Extracted material
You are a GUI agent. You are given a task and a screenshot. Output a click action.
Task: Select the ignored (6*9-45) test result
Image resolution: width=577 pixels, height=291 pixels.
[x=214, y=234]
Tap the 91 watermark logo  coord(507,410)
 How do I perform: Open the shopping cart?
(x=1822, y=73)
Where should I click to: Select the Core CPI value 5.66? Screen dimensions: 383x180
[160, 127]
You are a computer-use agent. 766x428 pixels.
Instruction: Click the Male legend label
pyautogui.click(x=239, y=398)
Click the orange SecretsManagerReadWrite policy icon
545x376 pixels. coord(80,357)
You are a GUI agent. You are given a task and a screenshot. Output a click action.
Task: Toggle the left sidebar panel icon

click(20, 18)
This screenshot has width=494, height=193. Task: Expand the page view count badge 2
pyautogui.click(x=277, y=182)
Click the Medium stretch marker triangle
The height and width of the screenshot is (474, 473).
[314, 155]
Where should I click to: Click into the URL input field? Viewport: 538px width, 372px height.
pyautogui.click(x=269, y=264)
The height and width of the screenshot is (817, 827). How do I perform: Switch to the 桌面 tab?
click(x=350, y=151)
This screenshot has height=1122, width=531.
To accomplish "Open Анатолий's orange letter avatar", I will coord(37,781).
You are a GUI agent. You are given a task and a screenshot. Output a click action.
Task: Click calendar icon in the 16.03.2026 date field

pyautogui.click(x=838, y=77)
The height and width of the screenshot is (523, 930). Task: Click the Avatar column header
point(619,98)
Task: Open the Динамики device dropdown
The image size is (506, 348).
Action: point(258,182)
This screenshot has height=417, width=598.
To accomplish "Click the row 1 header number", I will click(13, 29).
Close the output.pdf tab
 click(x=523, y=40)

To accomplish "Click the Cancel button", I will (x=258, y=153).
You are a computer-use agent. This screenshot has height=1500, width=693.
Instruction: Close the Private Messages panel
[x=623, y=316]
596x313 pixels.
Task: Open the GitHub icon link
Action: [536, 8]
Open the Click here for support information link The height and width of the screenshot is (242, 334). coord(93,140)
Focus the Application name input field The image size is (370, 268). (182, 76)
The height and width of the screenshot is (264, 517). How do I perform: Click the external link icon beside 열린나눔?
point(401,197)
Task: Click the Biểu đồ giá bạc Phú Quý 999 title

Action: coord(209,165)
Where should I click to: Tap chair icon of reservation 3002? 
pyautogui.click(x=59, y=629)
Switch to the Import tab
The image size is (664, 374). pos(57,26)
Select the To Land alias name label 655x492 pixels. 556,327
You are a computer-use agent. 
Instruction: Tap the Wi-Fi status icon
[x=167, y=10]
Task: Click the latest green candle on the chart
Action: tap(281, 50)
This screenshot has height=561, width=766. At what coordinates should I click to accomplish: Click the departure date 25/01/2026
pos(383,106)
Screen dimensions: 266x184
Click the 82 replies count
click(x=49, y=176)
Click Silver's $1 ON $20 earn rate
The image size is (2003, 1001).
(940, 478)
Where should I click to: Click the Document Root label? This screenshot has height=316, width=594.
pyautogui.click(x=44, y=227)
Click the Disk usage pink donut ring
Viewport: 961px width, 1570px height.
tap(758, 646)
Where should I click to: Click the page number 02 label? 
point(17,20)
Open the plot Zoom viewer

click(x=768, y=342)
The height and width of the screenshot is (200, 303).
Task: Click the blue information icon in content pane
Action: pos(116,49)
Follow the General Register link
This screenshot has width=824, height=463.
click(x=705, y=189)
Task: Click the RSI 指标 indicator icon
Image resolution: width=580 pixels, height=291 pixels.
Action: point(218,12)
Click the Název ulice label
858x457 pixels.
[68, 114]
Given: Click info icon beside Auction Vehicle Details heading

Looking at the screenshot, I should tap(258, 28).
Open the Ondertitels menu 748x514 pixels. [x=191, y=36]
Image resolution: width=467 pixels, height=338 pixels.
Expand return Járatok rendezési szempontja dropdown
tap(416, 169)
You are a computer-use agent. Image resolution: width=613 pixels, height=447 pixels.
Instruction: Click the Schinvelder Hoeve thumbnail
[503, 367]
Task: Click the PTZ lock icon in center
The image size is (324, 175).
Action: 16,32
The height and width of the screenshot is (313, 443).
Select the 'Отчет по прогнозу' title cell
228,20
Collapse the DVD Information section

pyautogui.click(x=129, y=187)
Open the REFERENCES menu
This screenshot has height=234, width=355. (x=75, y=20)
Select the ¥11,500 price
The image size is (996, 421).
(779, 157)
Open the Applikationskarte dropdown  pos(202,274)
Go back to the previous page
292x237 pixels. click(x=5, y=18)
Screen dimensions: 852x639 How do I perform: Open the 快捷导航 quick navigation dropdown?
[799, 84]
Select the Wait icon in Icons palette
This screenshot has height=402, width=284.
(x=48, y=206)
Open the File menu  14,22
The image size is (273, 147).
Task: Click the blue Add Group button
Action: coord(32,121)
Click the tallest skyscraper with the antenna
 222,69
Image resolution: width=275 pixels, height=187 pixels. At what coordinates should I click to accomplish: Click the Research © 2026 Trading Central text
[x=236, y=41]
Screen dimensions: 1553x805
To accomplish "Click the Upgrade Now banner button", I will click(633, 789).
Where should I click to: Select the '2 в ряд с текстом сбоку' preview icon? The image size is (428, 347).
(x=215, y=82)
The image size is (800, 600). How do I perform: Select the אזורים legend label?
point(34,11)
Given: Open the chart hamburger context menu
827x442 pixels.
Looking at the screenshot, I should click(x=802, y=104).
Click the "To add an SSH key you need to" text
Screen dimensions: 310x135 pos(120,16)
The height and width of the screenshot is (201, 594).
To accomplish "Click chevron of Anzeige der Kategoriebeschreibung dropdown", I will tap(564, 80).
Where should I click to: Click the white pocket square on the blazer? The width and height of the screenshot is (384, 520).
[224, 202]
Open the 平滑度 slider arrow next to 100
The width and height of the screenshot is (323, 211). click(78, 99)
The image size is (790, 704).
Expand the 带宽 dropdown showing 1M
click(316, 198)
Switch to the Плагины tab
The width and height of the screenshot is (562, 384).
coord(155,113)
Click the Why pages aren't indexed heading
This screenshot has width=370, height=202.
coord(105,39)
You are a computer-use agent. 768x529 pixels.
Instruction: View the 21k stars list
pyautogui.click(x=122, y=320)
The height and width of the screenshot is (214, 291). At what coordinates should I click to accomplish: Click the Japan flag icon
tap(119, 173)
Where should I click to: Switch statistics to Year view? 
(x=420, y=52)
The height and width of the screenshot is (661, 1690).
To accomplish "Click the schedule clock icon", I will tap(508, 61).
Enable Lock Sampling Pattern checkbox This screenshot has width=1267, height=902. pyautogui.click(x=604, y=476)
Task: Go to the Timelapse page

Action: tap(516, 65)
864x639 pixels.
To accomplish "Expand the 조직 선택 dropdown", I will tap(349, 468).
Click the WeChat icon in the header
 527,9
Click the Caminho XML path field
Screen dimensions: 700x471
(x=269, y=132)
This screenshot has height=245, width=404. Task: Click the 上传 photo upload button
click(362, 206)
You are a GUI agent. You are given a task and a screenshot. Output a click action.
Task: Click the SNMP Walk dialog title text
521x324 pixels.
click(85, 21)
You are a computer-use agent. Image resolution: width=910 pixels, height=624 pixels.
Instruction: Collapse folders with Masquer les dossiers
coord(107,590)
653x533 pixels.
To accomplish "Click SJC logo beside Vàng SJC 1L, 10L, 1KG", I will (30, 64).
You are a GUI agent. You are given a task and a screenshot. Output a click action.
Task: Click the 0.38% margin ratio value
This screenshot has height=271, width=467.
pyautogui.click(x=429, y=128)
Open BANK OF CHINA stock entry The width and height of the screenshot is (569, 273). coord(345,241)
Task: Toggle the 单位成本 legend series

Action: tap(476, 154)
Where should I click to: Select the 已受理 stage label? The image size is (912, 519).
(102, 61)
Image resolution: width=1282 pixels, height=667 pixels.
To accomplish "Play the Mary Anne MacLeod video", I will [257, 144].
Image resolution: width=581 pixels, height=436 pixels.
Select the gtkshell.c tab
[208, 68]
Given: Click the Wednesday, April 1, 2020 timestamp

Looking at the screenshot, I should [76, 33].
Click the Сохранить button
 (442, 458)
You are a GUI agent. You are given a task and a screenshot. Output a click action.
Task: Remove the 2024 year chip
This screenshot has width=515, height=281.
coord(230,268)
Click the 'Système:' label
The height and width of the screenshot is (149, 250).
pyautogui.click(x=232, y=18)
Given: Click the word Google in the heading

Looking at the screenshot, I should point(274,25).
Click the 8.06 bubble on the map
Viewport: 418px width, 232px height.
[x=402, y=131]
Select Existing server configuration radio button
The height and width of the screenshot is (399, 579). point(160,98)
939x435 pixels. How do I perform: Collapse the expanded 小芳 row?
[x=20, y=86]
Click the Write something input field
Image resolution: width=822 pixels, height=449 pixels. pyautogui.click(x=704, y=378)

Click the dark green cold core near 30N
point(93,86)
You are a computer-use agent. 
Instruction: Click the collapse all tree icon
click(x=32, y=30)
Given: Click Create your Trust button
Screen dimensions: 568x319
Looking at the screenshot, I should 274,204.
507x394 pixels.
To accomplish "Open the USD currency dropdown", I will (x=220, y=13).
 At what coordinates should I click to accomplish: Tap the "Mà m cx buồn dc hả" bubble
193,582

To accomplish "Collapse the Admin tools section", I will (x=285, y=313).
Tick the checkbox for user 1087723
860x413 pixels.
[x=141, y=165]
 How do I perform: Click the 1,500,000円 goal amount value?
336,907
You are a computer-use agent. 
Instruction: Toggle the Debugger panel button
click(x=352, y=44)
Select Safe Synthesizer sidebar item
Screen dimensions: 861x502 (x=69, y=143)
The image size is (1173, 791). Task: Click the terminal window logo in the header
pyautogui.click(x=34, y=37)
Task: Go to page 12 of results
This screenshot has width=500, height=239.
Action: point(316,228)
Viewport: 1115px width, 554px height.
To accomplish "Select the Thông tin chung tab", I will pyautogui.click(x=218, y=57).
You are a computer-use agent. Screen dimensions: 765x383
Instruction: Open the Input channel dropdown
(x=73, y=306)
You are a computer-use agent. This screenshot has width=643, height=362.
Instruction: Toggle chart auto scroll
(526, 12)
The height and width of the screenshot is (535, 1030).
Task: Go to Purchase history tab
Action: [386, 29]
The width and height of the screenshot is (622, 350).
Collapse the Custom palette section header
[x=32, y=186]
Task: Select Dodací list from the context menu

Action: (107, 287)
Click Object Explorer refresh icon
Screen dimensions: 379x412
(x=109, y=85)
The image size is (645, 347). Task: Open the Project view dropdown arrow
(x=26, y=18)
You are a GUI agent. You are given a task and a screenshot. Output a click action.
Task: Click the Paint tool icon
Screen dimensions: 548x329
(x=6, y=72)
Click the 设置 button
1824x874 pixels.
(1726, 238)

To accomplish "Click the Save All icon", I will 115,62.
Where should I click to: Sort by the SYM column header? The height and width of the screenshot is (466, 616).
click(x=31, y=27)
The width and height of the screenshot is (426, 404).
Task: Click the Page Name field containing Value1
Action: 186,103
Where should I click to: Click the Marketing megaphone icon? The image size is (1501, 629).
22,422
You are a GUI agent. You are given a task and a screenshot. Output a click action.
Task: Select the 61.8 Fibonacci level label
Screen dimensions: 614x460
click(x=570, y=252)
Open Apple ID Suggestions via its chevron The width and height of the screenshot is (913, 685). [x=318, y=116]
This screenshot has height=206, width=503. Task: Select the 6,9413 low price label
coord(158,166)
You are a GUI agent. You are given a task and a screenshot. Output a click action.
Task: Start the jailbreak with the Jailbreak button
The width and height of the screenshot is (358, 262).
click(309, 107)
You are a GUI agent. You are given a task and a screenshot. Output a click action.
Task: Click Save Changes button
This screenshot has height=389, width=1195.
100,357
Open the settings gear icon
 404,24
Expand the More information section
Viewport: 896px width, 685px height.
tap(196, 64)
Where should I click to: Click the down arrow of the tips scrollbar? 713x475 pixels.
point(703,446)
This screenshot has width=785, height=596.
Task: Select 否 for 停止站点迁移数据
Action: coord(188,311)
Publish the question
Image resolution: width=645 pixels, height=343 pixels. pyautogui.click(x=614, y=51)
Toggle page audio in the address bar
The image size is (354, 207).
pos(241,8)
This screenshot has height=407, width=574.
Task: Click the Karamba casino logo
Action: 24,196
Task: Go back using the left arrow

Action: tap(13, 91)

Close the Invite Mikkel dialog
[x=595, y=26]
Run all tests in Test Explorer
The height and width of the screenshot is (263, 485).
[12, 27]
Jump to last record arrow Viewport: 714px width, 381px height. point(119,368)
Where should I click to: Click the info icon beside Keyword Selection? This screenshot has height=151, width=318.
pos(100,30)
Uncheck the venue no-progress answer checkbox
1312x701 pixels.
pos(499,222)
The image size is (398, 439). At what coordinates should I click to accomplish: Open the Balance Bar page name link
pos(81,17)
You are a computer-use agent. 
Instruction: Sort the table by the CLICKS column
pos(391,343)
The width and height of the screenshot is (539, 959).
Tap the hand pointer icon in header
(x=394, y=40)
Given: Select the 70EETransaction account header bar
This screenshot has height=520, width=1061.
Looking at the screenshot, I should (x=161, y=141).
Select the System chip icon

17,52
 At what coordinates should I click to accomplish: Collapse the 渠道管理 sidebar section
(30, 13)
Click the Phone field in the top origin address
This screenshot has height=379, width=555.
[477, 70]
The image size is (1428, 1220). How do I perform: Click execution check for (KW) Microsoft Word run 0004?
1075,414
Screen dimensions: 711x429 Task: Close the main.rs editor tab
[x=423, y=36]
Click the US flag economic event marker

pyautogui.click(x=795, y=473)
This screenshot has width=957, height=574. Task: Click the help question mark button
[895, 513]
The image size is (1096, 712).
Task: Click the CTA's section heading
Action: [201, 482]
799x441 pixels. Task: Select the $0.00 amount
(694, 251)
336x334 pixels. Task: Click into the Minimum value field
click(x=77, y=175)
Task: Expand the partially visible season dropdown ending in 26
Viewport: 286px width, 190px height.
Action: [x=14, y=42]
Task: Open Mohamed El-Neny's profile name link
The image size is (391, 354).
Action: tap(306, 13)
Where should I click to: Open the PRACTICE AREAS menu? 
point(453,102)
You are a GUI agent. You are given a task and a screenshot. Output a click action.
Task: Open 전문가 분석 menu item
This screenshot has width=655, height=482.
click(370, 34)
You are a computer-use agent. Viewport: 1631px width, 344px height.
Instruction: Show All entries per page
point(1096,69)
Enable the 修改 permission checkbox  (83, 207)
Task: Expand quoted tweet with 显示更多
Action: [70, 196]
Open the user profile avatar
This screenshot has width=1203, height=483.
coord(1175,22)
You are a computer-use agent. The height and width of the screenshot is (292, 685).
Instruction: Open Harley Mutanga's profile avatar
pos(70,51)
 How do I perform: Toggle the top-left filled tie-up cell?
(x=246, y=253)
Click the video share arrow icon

What is being asked
Go through the listing above. Show each line where the word "user" is found.

Answer to this task
Tick the checkbox for user 1087723
Open the user profile avatar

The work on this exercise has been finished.